KRS 394.040 spells out the formal requirements. The will must be in writing and signed by you or by someone else in your presence and at your direction. If the will is not entirely in your own handwriting, at least two credible witnesses must watch you sign (or hear you acknowledge your signature) and then sign the document themselves, in front of both you and each other.2Justia. Kentucky Code 394.040 – Requisites of a Valid Will Kentucky does not require a will to be notarized, though attaching a notarized “self-proving affidavit” can speed up probate by eliminating the need to track down witnesses later.

Holographic (Handwritten) Wills

Kentucky recognizes holographic wills — documents written entirely in the testator’s own handwriting. The key statutory language in KRS 394.040 states that the witness requirement applies only when the will is “not wholly written by the testator.”2Justia. Kentucky Code 394.040 – Requisites of a Valid Will A will that is completely handwritten and signed by you does not need witnesses. The tradeoff is practical: without witnesses, the court must verify the handwriting during probate, which can invite challenges from unhappy heirs. If you go this route, the handwriting and signature need to be clearly identifiable as yours.

Spousal Protections and the Right to Renounce

You cannot completely disinherit a spouse in Kentucky. The state’s dower and curtesy laws guarantee a surviving husband or wife a minimum share of the estate, and no will language can eliminate that right. This is the single most important limitation Kentucky places on your testamentary freedom.

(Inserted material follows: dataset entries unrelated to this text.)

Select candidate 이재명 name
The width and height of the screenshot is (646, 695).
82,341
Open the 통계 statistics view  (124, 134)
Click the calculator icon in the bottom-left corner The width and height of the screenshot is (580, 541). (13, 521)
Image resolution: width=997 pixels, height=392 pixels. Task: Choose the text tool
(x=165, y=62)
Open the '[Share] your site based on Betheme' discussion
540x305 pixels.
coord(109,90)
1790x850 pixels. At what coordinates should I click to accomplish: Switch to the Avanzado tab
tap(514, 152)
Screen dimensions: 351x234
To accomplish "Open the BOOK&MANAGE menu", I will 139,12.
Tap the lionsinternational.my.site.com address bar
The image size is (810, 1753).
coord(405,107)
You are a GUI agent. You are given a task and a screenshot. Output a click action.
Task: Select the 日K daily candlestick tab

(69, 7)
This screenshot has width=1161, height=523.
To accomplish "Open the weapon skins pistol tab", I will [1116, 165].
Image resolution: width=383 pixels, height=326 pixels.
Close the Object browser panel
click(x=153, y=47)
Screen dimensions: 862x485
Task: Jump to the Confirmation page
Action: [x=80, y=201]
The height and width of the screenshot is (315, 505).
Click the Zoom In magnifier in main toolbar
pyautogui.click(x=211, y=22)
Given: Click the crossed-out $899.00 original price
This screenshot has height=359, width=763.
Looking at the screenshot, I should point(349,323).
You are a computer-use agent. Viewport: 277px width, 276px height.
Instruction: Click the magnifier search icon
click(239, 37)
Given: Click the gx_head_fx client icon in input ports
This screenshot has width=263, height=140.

Under KRS 392.020, a surviving spouse is entitled to an ownership interest in one-half of the surplus real estate the deceased owned at death, plus a life estate in one-third of any real estate the deceased owned during the marriage but had already transferred before dying. The surviving spouse also receives an absolute interest in one-half of the surplus personal property left by the deceased.3Justia. Kentucky Code 392.020 – Surviving Spouses Interest in Property of Deceased Spouse “Surplus” means what remains after debts and costs of administration are paid.

How Renunciation Works

If a will leaves the surviving spouse less than they would receive under the statutory share, the spouse can renounce the will. Under KRS 392.080, the renunciation must be filed in writing within six months of the will being admitted to probate. The filing must go to both the clerk of the court that probated the will and the county clerk — missing either filing location can invalidate the renunciation.4Kentucky Legislative Research Commission. Kentucky Revised Statute 392.080 – Surviving Spouse May Renounce Will By renouncing, the spouse rejects whatever the will provided and instead takes the statutory share described above.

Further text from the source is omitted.